Cellular PG fragments extracted from LT and ampG mutants. Hot water extracts from cultures labeled with [³H]-glucosamine were separated by size-exclusion chromatography to determine the abundance of PG precursors and fragments in the cell. (A) Mutation of ltgD resulted in increased cellular UDP-MurNAc-pentapeptide compared to wild-type. (B) Mutation of ampG decreased the amount of detectable PG precursors, but an ltgD ampG mutant increased UDP-MurNAc-pentapeptide and UDP-MurNAc-tripeptide compared to wild-type. (C) A double ltgA ampG mutant resulted in a decrease in the amount of radiolabeled PG fragments in the cell. (D) The ltgD(C19A) lipidation mutant contained wild-type levels of PG precursors, but the ltgD(C19A) ampG mutant contained high levels of UDP-MurNAc-tripeptide and -pentapeptide like the ltgD ampG mutant.

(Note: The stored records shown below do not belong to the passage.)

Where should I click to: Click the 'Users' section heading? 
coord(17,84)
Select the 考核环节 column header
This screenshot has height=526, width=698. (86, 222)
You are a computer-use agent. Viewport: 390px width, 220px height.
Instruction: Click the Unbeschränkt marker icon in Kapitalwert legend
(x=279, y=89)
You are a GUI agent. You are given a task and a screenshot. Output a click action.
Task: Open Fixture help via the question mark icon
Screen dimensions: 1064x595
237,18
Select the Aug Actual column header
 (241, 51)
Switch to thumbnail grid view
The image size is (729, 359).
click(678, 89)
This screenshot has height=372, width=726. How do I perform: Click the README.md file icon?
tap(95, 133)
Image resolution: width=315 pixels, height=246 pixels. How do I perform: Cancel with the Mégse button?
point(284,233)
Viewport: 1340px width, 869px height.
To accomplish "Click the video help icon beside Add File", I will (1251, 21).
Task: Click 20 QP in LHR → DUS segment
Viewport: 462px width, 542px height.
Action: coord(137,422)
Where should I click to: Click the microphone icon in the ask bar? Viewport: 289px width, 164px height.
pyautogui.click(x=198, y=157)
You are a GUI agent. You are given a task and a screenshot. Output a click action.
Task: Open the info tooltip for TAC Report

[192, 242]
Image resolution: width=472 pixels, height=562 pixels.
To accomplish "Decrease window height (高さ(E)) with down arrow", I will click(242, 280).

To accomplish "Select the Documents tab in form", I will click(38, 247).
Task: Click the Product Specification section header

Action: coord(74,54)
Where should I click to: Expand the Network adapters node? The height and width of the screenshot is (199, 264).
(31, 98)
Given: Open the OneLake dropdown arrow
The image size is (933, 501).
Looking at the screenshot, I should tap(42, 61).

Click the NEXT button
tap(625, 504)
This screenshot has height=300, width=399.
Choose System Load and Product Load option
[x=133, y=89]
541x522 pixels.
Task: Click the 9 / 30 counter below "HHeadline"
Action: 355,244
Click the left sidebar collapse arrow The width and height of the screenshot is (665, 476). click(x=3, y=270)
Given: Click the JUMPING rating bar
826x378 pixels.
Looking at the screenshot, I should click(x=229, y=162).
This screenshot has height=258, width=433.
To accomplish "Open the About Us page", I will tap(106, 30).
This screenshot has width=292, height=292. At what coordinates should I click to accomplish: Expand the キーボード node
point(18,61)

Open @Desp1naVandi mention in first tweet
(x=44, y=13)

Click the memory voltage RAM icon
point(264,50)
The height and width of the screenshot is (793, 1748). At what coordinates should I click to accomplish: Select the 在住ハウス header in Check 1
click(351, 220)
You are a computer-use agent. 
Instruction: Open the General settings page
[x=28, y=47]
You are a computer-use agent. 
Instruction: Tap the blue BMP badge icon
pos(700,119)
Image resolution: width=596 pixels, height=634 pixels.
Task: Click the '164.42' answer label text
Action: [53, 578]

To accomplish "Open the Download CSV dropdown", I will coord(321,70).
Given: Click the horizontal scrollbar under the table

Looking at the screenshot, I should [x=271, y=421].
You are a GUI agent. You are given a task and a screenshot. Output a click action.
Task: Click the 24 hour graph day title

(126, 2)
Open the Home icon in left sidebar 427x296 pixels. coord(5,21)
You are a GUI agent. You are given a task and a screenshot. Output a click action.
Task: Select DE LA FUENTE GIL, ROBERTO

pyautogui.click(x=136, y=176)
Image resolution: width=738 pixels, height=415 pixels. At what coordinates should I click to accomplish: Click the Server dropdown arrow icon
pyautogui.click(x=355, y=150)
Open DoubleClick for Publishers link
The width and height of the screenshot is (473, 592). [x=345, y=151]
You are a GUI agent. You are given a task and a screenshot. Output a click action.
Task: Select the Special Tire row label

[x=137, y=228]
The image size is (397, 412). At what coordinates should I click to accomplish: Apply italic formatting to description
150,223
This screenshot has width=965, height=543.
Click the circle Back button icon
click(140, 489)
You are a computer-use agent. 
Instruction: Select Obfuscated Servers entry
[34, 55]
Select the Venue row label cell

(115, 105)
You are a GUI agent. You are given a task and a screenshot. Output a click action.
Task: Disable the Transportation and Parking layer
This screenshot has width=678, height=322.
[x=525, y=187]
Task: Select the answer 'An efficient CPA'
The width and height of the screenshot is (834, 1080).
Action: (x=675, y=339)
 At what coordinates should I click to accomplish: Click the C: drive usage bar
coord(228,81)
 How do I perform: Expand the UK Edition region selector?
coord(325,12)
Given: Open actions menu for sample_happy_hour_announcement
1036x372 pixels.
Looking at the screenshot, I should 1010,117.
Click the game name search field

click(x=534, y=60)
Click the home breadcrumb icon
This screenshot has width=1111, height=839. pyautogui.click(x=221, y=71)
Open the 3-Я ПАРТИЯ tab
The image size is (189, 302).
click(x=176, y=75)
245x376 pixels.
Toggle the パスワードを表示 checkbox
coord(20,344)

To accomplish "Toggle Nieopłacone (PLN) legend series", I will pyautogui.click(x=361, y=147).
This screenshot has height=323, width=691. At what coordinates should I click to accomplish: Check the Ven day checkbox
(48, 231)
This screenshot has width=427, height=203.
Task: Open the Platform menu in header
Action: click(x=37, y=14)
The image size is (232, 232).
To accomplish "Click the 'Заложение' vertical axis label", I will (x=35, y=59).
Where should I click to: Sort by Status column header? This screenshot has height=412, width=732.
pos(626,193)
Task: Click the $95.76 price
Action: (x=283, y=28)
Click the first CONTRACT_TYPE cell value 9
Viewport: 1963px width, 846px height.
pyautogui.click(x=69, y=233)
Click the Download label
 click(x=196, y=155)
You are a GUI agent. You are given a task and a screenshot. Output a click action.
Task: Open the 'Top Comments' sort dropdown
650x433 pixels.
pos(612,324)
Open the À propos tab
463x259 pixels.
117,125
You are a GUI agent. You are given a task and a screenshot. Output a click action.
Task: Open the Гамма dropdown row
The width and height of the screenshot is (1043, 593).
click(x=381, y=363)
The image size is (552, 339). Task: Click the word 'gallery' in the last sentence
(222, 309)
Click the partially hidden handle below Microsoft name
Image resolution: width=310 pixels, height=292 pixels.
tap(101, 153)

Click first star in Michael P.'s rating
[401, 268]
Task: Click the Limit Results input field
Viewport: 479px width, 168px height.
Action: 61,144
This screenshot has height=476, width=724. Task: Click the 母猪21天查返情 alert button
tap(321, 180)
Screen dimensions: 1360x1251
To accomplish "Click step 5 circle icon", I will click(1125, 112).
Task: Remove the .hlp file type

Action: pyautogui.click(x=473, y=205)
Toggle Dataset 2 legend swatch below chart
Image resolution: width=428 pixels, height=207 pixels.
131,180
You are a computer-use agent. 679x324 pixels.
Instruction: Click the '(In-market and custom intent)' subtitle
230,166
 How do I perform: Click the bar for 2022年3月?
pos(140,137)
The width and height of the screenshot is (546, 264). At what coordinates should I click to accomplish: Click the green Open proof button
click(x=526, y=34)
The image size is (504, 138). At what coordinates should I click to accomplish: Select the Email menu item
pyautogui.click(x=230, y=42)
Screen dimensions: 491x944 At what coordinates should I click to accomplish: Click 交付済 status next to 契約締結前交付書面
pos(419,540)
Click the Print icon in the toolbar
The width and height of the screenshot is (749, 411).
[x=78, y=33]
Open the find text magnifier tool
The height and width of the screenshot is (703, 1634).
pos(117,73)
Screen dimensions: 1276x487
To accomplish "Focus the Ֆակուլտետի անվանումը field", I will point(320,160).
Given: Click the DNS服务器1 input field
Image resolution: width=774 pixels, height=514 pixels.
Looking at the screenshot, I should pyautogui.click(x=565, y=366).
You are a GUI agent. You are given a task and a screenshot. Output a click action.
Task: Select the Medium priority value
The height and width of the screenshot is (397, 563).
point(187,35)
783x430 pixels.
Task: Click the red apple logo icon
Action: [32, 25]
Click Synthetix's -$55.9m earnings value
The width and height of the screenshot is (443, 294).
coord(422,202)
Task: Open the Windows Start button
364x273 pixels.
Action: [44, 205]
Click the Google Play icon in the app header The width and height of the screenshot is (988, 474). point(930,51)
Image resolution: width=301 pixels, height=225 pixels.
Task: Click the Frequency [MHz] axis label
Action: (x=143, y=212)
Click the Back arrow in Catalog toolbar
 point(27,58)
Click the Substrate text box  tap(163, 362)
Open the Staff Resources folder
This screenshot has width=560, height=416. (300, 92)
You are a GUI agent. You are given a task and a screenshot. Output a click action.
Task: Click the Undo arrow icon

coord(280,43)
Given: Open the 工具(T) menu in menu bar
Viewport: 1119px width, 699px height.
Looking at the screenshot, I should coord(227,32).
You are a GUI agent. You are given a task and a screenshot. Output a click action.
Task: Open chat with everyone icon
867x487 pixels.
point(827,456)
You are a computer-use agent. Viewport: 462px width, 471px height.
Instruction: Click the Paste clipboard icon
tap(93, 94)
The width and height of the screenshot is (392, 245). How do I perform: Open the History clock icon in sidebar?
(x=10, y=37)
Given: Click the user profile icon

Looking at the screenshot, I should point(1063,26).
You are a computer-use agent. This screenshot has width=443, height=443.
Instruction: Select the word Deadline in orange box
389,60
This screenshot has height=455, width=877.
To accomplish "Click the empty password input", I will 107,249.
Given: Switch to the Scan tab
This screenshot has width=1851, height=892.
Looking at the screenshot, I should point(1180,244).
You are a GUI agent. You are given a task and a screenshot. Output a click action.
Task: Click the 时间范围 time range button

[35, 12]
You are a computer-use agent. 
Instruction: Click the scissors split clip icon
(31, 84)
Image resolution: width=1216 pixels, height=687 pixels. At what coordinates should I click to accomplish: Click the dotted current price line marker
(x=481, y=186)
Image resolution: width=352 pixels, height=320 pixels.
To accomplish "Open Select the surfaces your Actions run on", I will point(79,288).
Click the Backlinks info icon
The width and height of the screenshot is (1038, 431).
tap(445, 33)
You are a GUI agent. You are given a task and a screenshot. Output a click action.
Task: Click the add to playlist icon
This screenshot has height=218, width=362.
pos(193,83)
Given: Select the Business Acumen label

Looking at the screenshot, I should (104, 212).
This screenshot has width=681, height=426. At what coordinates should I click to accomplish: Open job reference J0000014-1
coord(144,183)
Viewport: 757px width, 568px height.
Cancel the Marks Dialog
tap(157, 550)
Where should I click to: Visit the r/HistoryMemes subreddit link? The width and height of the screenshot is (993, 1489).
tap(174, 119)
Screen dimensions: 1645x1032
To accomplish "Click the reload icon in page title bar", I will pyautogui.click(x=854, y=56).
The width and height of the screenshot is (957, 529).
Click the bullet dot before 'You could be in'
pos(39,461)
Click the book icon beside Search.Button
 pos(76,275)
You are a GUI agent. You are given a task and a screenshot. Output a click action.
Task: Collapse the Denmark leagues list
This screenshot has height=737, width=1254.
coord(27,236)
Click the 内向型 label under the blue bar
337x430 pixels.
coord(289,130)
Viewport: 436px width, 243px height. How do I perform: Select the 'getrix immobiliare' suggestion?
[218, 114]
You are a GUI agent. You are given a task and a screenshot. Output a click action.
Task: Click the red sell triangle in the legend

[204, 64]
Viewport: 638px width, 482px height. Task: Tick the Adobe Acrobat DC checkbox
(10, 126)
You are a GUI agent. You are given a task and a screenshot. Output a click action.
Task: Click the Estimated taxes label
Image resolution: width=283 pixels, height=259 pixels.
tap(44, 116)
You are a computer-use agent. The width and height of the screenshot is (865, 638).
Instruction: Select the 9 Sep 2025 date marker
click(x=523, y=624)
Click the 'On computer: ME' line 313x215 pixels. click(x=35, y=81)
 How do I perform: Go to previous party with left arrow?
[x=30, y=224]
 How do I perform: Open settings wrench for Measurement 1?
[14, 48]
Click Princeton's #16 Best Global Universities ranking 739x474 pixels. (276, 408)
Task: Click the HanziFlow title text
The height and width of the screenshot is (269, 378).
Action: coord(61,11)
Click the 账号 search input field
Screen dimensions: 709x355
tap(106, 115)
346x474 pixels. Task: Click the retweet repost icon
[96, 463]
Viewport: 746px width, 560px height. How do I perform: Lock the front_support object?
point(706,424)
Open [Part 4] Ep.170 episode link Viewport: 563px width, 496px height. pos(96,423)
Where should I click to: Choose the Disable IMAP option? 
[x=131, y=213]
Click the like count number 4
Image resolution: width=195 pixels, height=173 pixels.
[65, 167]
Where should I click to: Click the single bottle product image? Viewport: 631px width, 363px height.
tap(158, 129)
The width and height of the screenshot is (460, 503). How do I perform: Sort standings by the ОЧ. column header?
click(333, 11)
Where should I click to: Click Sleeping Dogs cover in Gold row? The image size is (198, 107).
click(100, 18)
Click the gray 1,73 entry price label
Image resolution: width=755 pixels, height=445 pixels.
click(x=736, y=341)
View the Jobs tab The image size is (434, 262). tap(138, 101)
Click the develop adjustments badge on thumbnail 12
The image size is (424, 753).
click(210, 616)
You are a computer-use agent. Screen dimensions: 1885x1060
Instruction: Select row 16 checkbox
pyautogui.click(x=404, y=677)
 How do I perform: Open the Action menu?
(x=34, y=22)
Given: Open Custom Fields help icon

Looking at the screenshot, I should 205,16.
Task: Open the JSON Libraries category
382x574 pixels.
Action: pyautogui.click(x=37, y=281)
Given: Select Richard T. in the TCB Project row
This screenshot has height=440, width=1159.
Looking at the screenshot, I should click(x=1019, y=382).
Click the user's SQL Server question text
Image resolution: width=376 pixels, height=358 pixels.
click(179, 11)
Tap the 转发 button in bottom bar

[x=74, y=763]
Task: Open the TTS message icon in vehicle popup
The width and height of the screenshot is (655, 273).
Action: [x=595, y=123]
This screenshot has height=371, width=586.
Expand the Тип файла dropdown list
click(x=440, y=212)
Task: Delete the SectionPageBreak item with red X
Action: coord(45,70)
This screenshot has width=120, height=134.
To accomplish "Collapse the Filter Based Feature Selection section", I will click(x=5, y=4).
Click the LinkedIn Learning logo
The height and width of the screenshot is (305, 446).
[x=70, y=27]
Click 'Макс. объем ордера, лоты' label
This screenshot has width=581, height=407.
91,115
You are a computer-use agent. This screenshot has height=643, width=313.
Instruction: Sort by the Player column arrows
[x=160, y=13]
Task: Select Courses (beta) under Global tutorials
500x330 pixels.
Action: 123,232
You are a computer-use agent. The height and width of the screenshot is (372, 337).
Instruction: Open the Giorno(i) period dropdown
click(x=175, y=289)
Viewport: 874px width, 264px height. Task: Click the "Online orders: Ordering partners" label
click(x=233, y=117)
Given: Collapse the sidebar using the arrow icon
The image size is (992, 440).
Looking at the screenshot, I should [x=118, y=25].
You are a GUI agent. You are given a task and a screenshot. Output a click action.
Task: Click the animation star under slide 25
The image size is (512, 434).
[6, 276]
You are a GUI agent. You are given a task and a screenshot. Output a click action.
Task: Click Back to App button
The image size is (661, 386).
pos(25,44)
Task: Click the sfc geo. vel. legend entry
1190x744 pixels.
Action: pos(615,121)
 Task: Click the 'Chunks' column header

UM5, UDP-MurNAc-pentapeptide; UM3, UDP-MurNAc-tripeptide.

Figure 7

PG fragments released from strains deficient in AmpG-mediated PG recycling. Strains were labeled with [³H]-glucosamine. (A) Deletion of ampG causes the release of significantly more PG monomers and free anhydrodisaccharide compared to wild-type. (B) The ltgA ampG and ltgD ampG mutants released 84.3% and 36.2% less PG monomer, respectively, compared to an ΔampG mutant. (C) Mutations affecting the lipidation of LtgA or LtgD had no significant effect on the amount of PG monomers released in an ampG deletion background. 1, tetrasaccharide dipeptides; 2, tetrasaccharide peptides; 3, anhydrodisaccharide peptide monomers; 4, free anhydrodisaccharide.

Figure 8

Cellular localization of LtgA and LtgD. LT deletion strains were complemented with chromosome insertions of inducible LtgA3XFLAG or LtgD3XFLAG. Localization of LTs was determined using an anti-FLAG antibody, and cells were counterstained with DAPI. (A) LtgA localized to the cell septum perpendicular to the plane of the diplococci. Monococci lacked localized signal. (B) LtgD is expressed at discrete focal points around the diplococci and is not predominantly localized at the cell septum. Scale bar = 2μm.